• TEXT PROVIDED
Platform - How this blog works
This post is about as self refferential and it gets. Today we will be discussing the mechanics behind this blog and why I made the decisions I did. I’ll admit I wrote this after I chose this platform so the requirements process is just a reflection of my thought process.
The Problem
I’ve been messing around on the internet since I was in single digits. I’ve made and abandoned probably hald a dozen Wordpress sites over the years. Let’s accept Wordpress as my baseline and define some requirement. First a list of problems then their converse requirements.
Anti-requirements
- Wordpress is heavy. It’s a full stack interactive web app. It requires a database and uses really complicated PHP.
- Wordpress CMS absorbs whatever you give it. I can’t easily source control the content or move the content from place to place.
- The configuration is some complex that I can’t figure out what I did 6 months later.
Requirements
- Content storage system is simple. Preferrably, can write in plaintext.
- Support for both included and embedded media.
- Robust online community.
- Compiles to a self-contained and rendered output.
- Simplicity is bliss.
The Solution - Hexo + Digital Ocean + GitHub
The header gives it away. The solution I’ve landed on is a tool chain with three components, Hexo as the blog framework, GitHub for source control and cloud storage, and Digital Ocean for deployment.
I’ll keep it simple – I believe Hexo meets all my stated requirements. Hexo is an opensource blog framework based on NodeJS. Hexo allows me to write in Markdown with which I’m very familiar. I can add images, links, and all the standard rich content. Hexo appears to be under active development and is open source. At writing, the latest version was released only a few months ago.
Homepage: https://hexo.io/ Main Github: https://github.com/hexojs
Digital Ocean is the platform I selected for deployment. Over the last few years they have an ever improving app platform which allows you to deploy static sites for free. FREE. You connect your GitHub repository to the platform and allow it to access your repo. It then handles the rest and a few minutes later your site is live. Everything, from Hexo to Digital Ocean, is so simple that I had a deploy site in the 1.5 hours I had to kill at LAX on May 14, 2022.

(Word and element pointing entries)
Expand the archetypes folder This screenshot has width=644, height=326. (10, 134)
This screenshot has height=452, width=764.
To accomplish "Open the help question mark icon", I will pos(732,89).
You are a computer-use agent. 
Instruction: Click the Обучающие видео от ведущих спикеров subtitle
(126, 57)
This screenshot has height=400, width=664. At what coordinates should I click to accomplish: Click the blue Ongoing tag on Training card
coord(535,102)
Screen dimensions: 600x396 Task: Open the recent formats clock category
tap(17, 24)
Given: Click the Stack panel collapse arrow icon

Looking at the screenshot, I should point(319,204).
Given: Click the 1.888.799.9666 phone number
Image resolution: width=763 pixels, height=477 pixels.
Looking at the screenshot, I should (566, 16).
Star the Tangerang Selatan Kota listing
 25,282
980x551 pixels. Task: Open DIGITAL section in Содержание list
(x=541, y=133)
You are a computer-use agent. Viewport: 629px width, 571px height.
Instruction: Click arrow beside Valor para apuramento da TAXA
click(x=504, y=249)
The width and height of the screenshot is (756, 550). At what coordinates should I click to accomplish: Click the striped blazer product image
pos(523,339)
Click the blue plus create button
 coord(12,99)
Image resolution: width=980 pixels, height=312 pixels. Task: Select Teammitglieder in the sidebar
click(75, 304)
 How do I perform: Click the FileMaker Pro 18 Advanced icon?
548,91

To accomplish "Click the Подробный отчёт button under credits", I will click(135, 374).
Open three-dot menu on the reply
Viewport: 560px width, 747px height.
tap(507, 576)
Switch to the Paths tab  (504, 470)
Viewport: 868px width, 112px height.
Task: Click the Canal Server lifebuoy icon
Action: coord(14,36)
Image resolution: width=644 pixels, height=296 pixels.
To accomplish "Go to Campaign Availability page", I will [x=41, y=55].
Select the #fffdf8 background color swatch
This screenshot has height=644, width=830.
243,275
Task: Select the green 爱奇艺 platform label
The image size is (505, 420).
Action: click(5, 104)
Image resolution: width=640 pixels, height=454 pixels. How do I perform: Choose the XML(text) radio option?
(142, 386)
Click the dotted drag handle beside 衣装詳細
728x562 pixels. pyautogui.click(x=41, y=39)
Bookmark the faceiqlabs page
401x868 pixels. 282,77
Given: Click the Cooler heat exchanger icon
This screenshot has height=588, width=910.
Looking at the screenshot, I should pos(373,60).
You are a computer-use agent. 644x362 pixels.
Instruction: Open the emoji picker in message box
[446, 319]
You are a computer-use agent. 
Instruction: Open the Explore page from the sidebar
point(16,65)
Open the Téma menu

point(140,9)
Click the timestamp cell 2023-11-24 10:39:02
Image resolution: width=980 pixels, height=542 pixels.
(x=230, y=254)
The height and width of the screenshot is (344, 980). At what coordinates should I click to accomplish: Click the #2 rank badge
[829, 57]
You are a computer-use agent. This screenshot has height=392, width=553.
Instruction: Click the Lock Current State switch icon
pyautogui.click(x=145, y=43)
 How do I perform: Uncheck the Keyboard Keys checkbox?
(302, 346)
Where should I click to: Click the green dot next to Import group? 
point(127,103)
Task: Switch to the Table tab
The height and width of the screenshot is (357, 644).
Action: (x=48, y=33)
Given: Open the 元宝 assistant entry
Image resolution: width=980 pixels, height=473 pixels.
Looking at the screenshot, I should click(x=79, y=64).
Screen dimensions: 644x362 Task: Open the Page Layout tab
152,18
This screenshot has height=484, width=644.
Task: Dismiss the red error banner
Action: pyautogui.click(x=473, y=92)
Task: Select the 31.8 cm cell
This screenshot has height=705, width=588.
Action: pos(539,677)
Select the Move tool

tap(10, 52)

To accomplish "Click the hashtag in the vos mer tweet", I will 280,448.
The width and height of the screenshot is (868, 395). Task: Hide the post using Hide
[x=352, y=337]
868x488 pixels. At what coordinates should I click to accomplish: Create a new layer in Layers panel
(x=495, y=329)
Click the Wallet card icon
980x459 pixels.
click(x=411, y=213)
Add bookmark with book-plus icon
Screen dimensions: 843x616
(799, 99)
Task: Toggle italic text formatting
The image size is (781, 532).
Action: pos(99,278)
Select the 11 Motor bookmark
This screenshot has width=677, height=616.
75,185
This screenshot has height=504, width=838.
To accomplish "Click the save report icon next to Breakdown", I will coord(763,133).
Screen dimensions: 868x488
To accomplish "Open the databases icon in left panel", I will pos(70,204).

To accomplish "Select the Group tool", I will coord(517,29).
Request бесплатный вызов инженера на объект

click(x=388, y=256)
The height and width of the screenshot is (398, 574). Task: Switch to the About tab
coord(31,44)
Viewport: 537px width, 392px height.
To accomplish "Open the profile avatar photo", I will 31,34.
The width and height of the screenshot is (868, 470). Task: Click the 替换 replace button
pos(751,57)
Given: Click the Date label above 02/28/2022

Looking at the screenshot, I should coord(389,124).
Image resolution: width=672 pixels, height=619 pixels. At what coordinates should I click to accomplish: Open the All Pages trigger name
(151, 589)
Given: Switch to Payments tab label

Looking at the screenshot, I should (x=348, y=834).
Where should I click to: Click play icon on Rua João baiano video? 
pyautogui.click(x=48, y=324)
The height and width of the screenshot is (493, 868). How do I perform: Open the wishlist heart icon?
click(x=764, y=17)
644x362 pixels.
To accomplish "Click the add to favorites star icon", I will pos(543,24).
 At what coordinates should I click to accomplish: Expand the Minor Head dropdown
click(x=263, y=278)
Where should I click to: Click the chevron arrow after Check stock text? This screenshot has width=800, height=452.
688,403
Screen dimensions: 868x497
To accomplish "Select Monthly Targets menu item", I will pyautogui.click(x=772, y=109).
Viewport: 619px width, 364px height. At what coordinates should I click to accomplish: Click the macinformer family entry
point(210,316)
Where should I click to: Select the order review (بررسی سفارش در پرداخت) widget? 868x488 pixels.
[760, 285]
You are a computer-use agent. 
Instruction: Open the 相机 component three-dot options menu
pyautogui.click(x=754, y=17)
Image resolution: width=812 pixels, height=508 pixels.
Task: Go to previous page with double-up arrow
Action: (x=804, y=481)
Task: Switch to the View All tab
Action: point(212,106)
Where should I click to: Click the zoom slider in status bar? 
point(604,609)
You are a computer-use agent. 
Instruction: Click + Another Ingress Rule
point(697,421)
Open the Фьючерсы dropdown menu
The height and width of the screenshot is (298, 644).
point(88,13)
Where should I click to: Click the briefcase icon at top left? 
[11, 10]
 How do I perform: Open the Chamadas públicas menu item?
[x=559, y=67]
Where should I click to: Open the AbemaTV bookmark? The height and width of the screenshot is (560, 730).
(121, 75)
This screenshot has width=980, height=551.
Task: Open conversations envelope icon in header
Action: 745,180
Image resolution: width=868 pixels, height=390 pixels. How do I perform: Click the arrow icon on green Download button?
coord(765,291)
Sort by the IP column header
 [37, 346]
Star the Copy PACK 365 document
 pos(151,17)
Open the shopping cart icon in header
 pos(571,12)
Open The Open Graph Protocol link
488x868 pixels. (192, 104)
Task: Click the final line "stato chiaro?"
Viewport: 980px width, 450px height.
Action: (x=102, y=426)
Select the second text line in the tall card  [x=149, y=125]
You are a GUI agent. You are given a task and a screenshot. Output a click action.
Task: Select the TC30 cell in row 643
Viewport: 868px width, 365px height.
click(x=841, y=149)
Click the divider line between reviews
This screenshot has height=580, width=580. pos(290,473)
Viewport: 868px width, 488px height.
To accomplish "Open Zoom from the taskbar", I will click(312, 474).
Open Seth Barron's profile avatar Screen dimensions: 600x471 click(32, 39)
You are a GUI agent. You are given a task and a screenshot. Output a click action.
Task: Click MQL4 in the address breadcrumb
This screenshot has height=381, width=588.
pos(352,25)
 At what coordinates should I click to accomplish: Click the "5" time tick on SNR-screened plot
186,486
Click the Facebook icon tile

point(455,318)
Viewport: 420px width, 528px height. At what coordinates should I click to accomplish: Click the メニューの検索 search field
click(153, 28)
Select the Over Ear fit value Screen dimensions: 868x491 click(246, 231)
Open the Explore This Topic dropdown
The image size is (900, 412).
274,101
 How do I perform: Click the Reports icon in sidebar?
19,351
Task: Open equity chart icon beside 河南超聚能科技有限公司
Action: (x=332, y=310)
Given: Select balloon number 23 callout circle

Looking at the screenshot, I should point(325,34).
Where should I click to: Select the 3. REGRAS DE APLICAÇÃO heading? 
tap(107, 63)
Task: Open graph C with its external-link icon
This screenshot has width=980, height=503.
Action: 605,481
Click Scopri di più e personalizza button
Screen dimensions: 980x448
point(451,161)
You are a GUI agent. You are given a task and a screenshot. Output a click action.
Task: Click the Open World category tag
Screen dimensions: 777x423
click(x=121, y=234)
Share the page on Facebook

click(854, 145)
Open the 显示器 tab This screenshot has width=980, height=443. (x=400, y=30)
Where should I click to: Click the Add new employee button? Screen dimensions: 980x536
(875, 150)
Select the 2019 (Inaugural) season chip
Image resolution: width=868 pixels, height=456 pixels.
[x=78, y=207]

• TASKS TO PERFORM
a) Using the post on how the blog works, decide whether each statement agrees with it: (i) Hexo lets the author write in Markdown; (ii) Digital Ocean's app platform charges a fee to deploy static sites; (iii) in the tool chain, GitHub handles deployment. Answer yes or no for each, quoting the words of the post that settle it.
b) Return the stretch of the post on how the blog works from "- Wordpress CMS" through "Ocean for deployment.", copied word for word.

• RESULTS OF THE TASKS
a)
(i) Yes: "Hexo allows me to write in Markdown with which I’m very familiar."
(ii) No: "they have an ever improving app platform which allows you to deploy static sites for free."
(iii) No: "GitHub for source control and cloud storage, and Digital Ocean for deployment."

b)
- Wordpress CMS absorbs whatever you give it. I can’t easily source control the content or move the content from place to place.
- The configuration is some complex that I can’t figure out what I did 6 months later.
Requirements
- Content storage system is simple. Preferrably, can write in plaintext.
- Support for both included and embedded media.
- Robust online community.
- Compiles to a self-contained and rendered output.
- Simplicity is bliss.
The Solution - Hexo + Digital Ocean + GitHub
The header gives it away. The solution I’ve landed on is a tool chain with three components, Hexo as the blog framework, GitHub for source control and cloud storage, and Digital Ocean for deployment.